What you should do: Please tally the lines in the material below that contain the word "bookmark", and give the count only.

Records shown Start Marker

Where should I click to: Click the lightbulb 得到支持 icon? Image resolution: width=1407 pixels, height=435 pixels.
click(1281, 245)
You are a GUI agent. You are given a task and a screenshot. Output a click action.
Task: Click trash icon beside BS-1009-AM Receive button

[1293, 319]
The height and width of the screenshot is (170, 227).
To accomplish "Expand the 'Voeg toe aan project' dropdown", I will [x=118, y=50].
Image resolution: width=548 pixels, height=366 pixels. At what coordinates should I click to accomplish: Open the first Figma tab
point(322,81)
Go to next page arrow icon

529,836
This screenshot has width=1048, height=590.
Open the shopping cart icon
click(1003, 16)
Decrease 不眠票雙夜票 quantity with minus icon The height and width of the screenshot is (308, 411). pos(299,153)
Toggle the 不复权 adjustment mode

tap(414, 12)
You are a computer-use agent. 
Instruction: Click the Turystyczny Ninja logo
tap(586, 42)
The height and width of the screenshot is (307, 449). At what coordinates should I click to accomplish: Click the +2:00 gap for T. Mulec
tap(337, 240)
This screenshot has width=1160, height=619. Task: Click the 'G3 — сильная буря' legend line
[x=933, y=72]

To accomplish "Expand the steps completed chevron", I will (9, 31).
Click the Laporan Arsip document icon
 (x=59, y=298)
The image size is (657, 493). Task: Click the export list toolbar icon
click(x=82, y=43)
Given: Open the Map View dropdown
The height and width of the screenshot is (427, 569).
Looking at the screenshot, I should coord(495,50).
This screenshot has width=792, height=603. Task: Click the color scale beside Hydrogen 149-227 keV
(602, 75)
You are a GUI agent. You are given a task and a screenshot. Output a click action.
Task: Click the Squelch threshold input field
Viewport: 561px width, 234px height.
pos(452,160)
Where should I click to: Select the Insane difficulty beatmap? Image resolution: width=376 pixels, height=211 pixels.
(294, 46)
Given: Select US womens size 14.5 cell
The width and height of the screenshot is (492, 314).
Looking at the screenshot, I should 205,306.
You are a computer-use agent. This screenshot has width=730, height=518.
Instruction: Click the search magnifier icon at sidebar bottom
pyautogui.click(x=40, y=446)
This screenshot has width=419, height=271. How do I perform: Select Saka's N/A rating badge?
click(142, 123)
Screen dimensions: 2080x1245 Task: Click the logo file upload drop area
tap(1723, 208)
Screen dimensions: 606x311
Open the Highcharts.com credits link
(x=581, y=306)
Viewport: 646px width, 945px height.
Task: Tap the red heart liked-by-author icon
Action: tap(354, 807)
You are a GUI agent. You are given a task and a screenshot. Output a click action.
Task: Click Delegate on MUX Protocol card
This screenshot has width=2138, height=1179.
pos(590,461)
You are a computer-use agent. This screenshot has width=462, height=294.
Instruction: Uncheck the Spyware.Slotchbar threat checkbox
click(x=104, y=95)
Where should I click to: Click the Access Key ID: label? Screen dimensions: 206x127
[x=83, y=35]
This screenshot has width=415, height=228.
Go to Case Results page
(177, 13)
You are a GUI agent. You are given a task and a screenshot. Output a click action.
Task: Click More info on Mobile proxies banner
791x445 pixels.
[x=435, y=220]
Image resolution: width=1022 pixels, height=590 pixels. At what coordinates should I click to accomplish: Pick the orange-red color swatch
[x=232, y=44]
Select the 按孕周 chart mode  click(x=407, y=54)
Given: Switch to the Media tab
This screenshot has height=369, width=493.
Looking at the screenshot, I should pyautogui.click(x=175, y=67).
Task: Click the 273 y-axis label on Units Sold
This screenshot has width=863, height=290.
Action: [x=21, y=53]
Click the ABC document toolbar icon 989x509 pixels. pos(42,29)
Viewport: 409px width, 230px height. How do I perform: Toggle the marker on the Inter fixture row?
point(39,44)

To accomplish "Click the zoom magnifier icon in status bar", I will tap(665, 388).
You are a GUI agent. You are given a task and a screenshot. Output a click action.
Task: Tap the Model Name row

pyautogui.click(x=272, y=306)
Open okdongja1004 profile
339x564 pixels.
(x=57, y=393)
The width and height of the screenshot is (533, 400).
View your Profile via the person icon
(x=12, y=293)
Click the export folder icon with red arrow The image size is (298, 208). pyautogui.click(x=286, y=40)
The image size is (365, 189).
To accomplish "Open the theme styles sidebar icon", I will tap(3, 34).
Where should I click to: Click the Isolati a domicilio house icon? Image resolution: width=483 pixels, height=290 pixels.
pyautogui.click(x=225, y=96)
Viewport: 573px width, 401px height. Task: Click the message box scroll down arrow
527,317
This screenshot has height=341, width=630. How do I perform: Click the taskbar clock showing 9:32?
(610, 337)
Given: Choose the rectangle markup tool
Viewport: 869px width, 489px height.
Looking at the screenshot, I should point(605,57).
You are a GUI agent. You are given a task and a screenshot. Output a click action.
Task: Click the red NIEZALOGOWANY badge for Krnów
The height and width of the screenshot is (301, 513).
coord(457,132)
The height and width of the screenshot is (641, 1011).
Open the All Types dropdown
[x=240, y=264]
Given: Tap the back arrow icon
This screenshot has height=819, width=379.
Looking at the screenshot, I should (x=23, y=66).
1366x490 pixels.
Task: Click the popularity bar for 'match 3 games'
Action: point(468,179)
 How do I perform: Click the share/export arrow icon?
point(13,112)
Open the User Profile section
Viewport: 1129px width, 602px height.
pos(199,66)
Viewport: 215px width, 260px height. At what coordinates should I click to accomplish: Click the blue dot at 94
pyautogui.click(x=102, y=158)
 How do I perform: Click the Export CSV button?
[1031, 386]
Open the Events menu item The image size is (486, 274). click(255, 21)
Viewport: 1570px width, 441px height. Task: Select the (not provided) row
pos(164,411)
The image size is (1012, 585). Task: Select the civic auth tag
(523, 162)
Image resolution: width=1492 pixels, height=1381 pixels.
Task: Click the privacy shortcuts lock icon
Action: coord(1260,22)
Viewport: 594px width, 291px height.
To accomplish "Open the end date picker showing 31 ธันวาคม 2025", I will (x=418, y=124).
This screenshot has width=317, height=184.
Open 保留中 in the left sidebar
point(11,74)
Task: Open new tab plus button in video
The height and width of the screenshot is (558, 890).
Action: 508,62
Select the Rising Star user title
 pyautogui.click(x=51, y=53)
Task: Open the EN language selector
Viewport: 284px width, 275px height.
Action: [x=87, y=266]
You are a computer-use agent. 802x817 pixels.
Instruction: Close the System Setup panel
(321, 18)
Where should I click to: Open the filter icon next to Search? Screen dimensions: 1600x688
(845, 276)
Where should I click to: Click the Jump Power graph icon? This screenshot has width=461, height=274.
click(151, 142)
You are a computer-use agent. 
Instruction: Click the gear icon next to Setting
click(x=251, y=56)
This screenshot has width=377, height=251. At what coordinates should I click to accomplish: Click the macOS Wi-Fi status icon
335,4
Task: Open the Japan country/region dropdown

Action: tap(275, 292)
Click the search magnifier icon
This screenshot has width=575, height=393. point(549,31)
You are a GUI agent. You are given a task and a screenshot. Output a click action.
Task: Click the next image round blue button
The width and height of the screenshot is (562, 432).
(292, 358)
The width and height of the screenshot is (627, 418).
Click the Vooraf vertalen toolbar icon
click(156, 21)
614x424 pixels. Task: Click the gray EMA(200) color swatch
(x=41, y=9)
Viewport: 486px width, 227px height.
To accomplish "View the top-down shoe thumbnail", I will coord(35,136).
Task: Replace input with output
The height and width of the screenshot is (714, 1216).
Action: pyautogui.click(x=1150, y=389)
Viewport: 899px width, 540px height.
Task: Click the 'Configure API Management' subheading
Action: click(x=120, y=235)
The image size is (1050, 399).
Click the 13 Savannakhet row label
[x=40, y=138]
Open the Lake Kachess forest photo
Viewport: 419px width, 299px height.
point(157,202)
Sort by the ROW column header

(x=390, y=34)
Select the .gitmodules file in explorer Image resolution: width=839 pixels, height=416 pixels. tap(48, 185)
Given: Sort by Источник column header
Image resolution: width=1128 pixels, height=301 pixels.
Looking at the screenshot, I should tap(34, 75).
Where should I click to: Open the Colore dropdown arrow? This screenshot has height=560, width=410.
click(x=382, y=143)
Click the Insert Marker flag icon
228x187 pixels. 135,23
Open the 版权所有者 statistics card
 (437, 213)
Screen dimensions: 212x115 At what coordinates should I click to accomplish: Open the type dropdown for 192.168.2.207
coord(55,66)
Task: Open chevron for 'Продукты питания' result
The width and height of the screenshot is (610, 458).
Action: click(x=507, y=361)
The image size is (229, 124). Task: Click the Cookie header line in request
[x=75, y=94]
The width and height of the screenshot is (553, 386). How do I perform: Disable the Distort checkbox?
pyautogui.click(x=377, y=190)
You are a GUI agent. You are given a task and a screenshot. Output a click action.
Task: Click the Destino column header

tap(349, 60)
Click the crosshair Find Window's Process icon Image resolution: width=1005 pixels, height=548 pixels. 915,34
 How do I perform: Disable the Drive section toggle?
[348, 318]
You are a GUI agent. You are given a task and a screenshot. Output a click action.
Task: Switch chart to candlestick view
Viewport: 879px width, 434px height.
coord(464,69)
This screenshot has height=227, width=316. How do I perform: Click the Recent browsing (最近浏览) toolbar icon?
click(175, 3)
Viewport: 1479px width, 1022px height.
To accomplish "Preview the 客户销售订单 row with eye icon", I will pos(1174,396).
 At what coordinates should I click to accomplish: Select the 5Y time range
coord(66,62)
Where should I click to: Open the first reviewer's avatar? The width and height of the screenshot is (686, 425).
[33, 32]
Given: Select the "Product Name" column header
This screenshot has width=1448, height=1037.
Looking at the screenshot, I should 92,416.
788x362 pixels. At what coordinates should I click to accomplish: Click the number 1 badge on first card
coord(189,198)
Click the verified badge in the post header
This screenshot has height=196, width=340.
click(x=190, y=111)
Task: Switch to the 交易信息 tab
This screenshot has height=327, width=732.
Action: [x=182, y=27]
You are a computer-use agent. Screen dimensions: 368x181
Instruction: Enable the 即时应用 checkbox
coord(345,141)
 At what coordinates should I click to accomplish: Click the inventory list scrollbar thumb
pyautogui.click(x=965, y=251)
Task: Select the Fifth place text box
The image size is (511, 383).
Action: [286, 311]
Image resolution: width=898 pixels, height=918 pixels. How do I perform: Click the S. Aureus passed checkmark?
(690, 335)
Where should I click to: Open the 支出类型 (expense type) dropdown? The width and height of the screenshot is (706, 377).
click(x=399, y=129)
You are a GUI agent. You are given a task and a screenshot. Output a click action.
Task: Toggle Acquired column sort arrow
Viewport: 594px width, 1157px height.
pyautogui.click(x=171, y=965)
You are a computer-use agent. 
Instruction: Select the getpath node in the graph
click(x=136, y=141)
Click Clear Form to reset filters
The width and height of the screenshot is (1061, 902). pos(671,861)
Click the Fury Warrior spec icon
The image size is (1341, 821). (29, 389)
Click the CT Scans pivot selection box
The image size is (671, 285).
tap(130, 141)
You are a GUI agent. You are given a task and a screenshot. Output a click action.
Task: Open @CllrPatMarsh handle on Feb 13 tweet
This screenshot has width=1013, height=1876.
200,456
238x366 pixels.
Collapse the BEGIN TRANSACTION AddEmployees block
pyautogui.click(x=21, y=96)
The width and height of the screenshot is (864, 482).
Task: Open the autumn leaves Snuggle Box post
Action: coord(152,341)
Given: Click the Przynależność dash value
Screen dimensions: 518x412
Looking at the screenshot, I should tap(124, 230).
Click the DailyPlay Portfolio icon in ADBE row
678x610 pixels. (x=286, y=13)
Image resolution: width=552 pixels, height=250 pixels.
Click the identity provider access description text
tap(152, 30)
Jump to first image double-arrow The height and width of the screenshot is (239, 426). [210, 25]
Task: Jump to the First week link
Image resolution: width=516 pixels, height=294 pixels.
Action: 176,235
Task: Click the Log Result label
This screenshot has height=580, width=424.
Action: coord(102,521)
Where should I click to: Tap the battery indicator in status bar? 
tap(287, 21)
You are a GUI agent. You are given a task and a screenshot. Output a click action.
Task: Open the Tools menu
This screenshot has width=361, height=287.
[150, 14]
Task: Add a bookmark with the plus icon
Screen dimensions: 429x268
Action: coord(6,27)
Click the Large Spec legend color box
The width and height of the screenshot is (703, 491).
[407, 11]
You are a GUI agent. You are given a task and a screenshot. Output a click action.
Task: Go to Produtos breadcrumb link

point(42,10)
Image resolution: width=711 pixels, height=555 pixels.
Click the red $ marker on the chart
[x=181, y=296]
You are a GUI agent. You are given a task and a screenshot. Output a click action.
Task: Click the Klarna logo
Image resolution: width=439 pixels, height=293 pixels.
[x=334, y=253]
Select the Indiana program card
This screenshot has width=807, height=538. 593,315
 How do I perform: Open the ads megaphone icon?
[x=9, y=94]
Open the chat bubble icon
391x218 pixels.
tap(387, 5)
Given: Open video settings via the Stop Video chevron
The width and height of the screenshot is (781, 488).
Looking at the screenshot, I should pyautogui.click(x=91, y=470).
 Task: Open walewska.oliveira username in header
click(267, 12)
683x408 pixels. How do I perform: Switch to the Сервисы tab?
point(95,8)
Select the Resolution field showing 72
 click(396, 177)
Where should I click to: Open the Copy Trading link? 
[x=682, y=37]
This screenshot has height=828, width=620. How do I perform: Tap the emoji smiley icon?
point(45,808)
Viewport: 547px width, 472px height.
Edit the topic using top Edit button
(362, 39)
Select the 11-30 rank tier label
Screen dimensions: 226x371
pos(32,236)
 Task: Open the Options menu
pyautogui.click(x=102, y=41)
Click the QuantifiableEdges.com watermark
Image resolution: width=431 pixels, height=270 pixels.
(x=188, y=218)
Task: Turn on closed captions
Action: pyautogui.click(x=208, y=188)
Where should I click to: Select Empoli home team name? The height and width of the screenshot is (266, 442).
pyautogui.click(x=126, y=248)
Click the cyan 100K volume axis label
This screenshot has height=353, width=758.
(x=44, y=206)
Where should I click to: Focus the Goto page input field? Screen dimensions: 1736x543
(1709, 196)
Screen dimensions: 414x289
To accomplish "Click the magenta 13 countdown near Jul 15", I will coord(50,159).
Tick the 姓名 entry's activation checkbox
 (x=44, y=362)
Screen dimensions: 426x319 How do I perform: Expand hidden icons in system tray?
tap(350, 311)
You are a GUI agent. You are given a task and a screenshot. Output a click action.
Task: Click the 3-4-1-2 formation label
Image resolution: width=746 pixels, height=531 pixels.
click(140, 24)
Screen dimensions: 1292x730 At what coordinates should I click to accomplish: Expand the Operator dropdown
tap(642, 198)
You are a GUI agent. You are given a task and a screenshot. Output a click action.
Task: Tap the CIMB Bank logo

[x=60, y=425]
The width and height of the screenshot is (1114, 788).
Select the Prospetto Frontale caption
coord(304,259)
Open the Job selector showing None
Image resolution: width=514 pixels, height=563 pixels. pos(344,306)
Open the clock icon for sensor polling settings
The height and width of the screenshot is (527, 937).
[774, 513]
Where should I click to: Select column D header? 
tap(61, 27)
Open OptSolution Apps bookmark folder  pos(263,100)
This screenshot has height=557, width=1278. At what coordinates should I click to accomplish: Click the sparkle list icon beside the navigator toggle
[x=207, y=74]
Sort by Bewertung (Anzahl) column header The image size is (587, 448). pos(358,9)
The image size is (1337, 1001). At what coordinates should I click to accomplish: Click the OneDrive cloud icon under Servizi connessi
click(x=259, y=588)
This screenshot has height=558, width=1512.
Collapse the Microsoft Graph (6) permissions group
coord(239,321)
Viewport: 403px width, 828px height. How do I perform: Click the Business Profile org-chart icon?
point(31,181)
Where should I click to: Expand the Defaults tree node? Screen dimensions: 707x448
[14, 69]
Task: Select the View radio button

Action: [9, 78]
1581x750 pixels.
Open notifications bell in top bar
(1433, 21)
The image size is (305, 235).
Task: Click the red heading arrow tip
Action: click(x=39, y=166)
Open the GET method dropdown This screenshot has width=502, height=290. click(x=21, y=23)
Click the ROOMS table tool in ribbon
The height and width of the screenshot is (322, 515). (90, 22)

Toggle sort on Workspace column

Records shown End Marker

Answer section: 2